Baz Luhrmann, scrittura elegante e svelta, tavolozza varia. Inventore di atmosfere. Non solo. Imbonimenti e mistificazioni. Un'autorità nel settore, Tom Hanks (il Colonnello). Invadente, disturba continuamente quelle parentesi di suggestione ottenute con la replica di quella voce che un giorno vi toccò dentro. Lo squallido maneggione, invece, irrita, per odiarlo non arrivate alla fine.. Ma, poi, per dire cosa? "Pelvis" venne alla luce grazie ai biscazzieri di Las Vegas.
A questo punto, bisogna chiederselo. Cosa preme a Baz: celebrare (o quanto meno raccontare) oppure veicolare la visione di una certa America. Una sua visione? L'Australiano è relativamente "giovane" per cui si suppone che alla sue spalle ci siano stati maestri di pensiero. Buoni o cattivi? Stabilirlo non è un problema per chi si attiene al criterio evangelico: "dai loro frutti li riconoscerete".
Si adombra nell'indimenticato rockettaro qualcosa di retrò, con qualche fondamento. Si sa, "non" amò i beatles nè i rolling stones. Fin da piccolo, lo segnala il film, volle "fare l'eroe". Cresciuto ma rimasto sempliciotto, pensò che per "combattere il male" occorresse possedere quel prestigioso distintivo dell'FBI. Lo chiese "all'uomo orribile" che allora bivaccava alla Casa Bianca. Tutto documentato. Foto storica. Sembra essere solo io a ricordarmene, "Elvis & Nixon", del 2016, con Kevin Spacey (ma vi è anche il figlio di Tom, Colin Hanks). Molto più severo ed acre ma di gran lunga più serio e corretto del lavoro di Luhrmann.

* Compiti ed esercizi *
A: Per ciascuna affermazione, indica se concorda con la recensione. Rispondi sì o no e cita alla lettera le parole decisive della recensione.
(i) Tom Hanks interpreta il Colonnello.
(ii) Elvis amò i Beatles.
(iii) "Elvis & Nixon" è un film del 2016.
B: Elenca tutti gli attori che la recensione cita come presenti in un film.

* Dati registrati *
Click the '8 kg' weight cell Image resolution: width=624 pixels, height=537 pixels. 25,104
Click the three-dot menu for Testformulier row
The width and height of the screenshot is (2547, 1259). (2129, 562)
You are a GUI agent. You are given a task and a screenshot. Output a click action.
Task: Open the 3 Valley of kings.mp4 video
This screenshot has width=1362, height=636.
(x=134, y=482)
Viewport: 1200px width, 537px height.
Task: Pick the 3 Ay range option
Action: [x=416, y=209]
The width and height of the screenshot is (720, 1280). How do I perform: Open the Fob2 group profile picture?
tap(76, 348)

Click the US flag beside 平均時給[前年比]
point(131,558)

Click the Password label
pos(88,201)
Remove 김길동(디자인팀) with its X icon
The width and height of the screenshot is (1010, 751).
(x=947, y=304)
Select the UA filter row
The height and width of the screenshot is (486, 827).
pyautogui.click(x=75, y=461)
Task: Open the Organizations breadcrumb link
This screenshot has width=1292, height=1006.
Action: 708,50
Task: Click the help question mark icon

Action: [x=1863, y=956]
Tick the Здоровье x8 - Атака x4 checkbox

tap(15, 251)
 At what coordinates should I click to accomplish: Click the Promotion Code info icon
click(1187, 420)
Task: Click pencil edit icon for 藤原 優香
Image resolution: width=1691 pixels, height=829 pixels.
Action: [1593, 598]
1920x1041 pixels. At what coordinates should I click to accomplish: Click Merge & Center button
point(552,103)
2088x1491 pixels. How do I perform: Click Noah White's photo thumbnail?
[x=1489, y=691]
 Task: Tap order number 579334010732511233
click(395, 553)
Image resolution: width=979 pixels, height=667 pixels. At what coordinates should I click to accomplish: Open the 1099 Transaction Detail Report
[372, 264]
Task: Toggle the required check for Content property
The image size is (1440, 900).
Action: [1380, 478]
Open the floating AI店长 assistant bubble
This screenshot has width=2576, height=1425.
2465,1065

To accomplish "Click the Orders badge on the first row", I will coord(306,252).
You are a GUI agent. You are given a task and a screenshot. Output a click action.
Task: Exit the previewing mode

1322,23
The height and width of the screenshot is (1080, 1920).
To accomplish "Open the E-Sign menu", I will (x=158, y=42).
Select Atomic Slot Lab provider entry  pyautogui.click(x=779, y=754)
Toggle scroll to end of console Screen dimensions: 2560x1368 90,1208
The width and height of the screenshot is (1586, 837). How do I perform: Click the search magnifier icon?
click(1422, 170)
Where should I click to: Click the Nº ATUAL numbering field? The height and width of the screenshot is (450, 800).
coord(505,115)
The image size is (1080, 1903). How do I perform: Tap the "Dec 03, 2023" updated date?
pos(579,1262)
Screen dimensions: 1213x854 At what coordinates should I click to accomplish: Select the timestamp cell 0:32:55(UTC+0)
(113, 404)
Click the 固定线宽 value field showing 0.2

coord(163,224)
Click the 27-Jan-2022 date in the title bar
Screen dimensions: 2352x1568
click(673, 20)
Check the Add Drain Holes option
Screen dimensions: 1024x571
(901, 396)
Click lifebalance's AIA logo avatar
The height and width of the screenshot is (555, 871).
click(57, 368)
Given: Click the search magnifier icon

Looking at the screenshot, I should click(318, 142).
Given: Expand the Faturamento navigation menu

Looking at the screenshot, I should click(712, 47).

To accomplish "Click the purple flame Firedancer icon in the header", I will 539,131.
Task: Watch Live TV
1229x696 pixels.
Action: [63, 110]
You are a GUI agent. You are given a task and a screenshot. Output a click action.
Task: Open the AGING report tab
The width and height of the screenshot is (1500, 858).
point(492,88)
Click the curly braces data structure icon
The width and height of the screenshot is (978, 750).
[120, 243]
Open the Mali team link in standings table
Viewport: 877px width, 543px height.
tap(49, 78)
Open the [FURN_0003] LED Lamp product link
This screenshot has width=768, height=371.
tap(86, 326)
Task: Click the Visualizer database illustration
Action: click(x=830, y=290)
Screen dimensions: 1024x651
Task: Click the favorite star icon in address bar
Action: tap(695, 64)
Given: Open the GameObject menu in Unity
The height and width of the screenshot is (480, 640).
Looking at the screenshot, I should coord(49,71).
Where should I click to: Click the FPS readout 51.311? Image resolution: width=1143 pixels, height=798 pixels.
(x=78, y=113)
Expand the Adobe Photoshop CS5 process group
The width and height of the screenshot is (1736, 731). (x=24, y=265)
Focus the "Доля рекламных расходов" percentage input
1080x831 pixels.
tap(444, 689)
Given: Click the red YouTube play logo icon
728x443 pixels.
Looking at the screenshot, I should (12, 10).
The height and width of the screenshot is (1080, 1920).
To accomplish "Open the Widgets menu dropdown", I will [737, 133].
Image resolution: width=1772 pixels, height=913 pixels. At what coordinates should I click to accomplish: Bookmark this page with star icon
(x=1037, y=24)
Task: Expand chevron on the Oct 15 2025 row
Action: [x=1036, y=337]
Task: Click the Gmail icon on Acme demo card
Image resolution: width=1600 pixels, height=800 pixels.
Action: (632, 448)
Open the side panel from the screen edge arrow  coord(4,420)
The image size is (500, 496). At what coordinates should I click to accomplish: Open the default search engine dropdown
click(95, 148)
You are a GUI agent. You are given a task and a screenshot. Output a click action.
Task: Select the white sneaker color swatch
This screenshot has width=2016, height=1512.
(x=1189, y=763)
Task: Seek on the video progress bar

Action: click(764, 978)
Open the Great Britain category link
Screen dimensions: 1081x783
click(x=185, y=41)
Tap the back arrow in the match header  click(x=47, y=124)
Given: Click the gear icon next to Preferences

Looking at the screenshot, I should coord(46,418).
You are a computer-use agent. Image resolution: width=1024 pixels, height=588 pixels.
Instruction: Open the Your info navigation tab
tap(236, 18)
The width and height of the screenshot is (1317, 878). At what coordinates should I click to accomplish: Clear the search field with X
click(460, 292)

* Soluzioni dei compiti *
A:
(i) Sì: «Un'autorità nel settore, Tom Hanks (il Colonnello)».
(ii) No: «Si sa, "non" amò i beatles nè i rolling stones».
(iii) Sì: «"Elvis & Nixon", del 2016».

B: Tom Hanks, Kevin Spacey, Colin Hanks